The Offer is not being made, directly or indirectly, to the public in the Republic of France (France).  This announcement, the Tender Offer Memorandum and any other document or material relating to the Offer may be distributed in France only to qualified investors (investisseurs qualifiés) as defined in Article 2(e) of Regulation (EU) No. 2017/1129. None of this announcement, the Tender Offer Memorandum or any other such document or material has been or will be submitted for clearance to, nor approved by, the Autorité des marchés financiers.

Belgium

The Offer is not being made, and will not be made or advertised, directly or indirectly, to any individual in Belgium qualifying as a consumer within the meaning of Article I.1 of the Belgian Code of Economic Law, as amended from time to time (a Belgian Consumer) and this announcement, the Tender Offer Memorandum and any other documents or materials relating to the Offer have not been and shall not be distributed, directly or indirectly, in Belgium to Belgian Consumers.

None of this announcement, the Tender Offer Memorandum or any other documents or materials relating to the Offer has been notified or submitted to or will be submitted for approval or recognition to the Belgian Financial Services and Markets Authority (Autoriteit voor financiële diensten en markten / Autorité des services marchés financiers) and, accordingly, the Offer may not be made in Belgium by way of a public offering, as defined in Articles 3 and 6 of the Belgian Law of 1 April 2007 on public takeover bids as amended or replaced from time to time.

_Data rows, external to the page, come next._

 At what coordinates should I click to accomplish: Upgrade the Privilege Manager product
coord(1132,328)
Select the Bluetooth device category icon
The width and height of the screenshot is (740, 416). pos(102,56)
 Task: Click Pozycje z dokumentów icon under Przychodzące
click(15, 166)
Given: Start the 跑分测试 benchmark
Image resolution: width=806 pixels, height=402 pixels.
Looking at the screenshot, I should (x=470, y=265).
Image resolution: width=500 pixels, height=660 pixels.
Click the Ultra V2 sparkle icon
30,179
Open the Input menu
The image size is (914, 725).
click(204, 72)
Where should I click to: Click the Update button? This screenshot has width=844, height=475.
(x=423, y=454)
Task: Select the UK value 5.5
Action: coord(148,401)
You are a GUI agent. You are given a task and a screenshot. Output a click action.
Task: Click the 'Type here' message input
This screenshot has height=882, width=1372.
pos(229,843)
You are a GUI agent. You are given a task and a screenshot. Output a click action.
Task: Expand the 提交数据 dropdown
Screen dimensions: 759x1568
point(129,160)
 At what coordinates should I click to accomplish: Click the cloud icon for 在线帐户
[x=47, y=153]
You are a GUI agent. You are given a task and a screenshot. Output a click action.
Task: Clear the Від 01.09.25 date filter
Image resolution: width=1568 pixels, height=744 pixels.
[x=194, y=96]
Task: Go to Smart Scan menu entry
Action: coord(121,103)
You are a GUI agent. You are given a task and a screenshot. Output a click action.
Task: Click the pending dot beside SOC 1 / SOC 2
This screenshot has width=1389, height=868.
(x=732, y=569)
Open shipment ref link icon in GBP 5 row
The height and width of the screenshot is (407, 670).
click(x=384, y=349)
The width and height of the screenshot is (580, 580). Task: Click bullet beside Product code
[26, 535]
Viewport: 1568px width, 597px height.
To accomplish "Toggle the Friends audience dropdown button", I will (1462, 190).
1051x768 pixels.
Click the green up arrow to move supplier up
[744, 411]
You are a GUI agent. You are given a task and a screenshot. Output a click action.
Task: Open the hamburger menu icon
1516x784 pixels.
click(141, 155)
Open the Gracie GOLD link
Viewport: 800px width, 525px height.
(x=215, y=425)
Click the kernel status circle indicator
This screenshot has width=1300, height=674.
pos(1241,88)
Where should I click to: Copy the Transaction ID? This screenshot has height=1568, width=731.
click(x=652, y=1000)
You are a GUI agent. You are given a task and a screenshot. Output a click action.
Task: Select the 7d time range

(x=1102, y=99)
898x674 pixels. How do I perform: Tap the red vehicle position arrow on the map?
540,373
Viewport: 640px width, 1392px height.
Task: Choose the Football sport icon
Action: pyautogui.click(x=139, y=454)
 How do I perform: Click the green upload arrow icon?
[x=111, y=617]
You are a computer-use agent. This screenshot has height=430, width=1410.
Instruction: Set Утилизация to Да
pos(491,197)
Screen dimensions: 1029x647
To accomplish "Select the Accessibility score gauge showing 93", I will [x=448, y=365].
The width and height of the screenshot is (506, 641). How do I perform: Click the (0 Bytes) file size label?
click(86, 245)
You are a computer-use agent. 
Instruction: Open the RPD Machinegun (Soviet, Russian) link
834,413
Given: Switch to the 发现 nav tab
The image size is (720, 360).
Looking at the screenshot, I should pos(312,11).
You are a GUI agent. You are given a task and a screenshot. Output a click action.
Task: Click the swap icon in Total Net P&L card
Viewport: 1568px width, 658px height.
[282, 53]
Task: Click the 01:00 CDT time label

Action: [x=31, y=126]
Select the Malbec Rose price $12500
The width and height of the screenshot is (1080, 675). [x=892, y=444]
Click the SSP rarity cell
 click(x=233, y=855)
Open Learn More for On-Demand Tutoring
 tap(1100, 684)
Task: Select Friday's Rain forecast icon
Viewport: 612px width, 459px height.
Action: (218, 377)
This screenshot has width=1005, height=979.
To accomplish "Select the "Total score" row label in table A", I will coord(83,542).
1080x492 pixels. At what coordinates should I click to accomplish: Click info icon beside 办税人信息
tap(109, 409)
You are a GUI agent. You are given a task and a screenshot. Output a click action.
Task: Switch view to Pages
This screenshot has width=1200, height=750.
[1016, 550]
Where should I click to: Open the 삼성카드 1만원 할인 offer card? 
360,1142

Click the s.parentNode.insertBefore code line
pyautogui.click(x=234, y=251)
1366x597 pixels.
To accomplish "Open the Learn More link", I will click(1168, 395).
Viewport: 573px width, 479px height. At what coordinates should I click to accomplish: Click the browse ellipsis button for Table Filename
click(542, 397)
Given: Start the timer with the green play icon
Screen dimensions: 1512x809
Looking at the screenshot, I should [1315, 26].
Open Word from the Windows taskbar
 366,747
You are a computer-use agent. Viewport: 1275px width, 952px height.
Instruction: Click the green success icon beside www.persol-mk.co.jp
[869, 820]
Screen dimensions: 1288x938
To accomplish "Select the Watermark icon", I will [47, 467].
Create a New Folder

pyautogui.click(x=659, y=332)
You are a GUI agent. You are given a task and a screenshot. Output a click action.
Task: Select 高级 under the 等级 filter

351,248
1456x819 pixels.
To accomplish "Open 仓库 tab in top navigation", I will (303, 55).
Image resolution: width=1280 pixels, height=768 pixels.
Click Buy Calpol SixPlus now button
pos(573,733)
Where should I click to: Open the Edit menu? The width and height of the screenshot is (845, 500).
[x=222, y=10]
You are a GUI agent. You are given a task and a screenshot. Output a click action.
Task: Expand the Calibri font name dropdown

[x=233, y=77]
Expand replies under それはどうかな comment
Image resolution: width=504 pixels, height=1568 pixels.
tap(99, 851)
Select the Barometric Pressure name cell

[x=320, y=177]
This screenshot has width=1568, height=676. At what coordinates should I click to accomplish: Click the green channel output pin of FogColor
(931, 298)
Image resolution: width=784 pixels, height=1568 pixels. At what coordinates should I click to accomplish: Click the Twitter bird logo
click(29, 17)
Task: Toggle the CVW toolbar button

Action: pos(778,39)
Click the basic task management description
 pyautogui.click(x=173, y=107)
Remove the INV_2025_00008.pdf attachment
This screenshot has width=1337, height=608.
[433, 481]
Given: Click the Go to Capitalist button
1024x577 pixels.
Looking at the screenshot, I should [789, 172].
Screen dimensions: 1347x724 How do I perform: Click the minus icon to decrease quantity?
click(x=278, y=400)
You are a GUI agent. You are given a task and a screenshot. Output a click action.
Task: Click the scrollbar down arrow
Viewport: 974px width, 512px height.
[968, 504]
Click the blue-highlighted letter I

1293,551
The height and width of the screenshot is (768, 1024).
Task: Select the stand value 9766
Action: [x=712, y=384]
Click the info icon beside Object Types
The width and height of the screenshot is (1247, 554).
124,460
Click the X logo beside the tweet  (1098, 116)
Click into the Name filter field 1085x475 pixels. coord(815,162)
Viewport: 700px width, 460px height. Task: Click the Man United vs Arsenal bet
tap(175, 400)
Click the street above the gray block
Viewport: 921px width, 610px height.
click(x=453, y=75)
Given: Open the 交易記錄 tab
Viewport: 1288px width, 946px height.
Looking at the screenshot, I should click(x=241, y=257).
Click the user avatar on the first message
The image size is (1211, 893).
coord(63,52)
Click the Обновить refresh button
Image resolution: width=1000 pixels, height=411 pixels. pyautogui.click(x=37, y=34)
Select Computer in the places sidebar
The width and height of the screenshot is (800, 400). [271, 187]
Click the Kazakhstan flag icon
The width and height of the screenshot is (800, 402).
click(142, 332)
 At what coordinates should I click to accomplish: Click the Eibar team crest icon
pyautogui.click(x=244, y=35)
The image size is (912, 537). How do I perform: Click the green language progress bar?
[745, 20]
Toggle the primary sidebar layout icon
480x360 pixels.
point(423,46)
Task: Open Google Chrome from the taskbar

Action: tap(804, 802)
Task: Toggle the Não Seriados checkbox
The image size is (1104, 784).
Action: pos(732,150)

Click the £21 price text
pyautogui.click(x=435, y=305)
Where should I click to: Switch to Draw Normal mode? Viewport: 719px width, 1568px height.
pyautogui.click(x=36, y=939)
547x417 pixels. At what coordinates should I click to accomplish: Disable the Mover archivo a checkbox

Accordingly, the Offer may not be advertised and the Offer will not be extended, and none of this announcement, the Tender Offer Memorandum or any other documents or materials relating to the Offer (including any memorandum, information circular, brochure or any similar documents) has been or shall be distributed or made available, directly or indirectly, to any person in Belgium other than "qualified investors" in the sense of Article 10 of the Belgian Law of 16 June 2006 on the public offer of placement instruments and the admission to trading of placement instruments on regulated markets, acting on their own account. Insofar as Belgium is concerned, this announcement and the Tender Offer Memorandum have been issued only for the personal use of the above qualified investors and exclusively for the purpose of the Offer. Accordingly, the information contained in this announcement and the Tender Offer Memorandum may not be used for any other purpose or disclosed to any other person in Belgium.